(EXCERPTED TEXT):

The demise of the dinosaurs has long captivated paleontologists. Their mass extinction after a fiery meteorite pummeled Earth some 66 million years ago, as volcanoes erupted and global temperatures rose and fell, was a tumultuous end to the reign of these once-dominant beasts.
But now another study suggests dinosaurs were already on their way out millions of years before the fated meteorite hit, according to an analysis of over 1,000 fossilized eggshells unearthed in central China.
"Dinosaurs went extinct gradually over millions of years, instead of coming to an abrupt end from sudden disasters," study author Qiang Wang of the Chinese Academy of Sciences told the South China Morning Post.
Expect those conclusions to be tested, though. The study weighs into a long and see-sawing debate amongst paleontologists about whether non-avian dinosaurs met an abrupt end or if they were already teetering on the edge of extinction before a 10-kilometer-wide asteroid sealed their fate.
The new research, from a team of geologists and paleontologists working in China, suggests dinosaur biodiversity was fading at least two million years before dinosaurs went extinct, at the end of the Cretaceous, leaving birds as their only living descendants.

(JOBS):
1 – In the article on dinosaur extinction, how many fossilized eggshells did the analysis cover?
2 – List every numerical figure stated in the dinosaur extinction article.
3 – Extend the article on dinosaur extinction, picking up after its final sentence.
The material that comes after this article isn't needed for anything here.

(SUPPLIED DATA):
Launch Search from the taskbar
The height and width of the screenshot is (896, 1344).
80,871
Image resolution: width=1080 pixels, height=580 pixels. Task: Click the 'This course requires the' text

(TASK-BY-TASK RESULTS):
1 – Over 1,000

2 –
- some 66 million years ago
- over 1,000 fossilized eggshells
- a 10-kilometer-wide asteroid
- at least two million years

3 –
Its conclusions are based on a collection of egg fossils, including several complete and incomplete dinosaur eggs, preserved in 150-meter-thick layers of rock that were deposited between 68.2 and 66.4 million years ago, right before the curtain came down on the dinosaurs.
The Shanyang Basin, where the egg fossils were found, is home to one of the most abundant dinosaur records from the late Cretaceous period. And yet the researchers only found three taxa of dinosaurs represented in the fossilized eggshells – a clear drop in biodiversity compared to older fossil records.
This decline in variation, the researchers suspect, might have weakened the dinosaurs' collective ability to recover from the impact of the Chicxulub asteroid that struck modern-day Mexico or adapt to the turbulent environmental conditions of the time. With fewer options in their evolutionary playbook, they were snookered.
"Our results support a long-term decline in global dinosaur biodiversity prior to 66 million years ago, which likely set the stage for the end-Cretaceous non-avian dinosaur mass extinction," China University of Geosciences researcher Fei Han and colleagues write in their published paper.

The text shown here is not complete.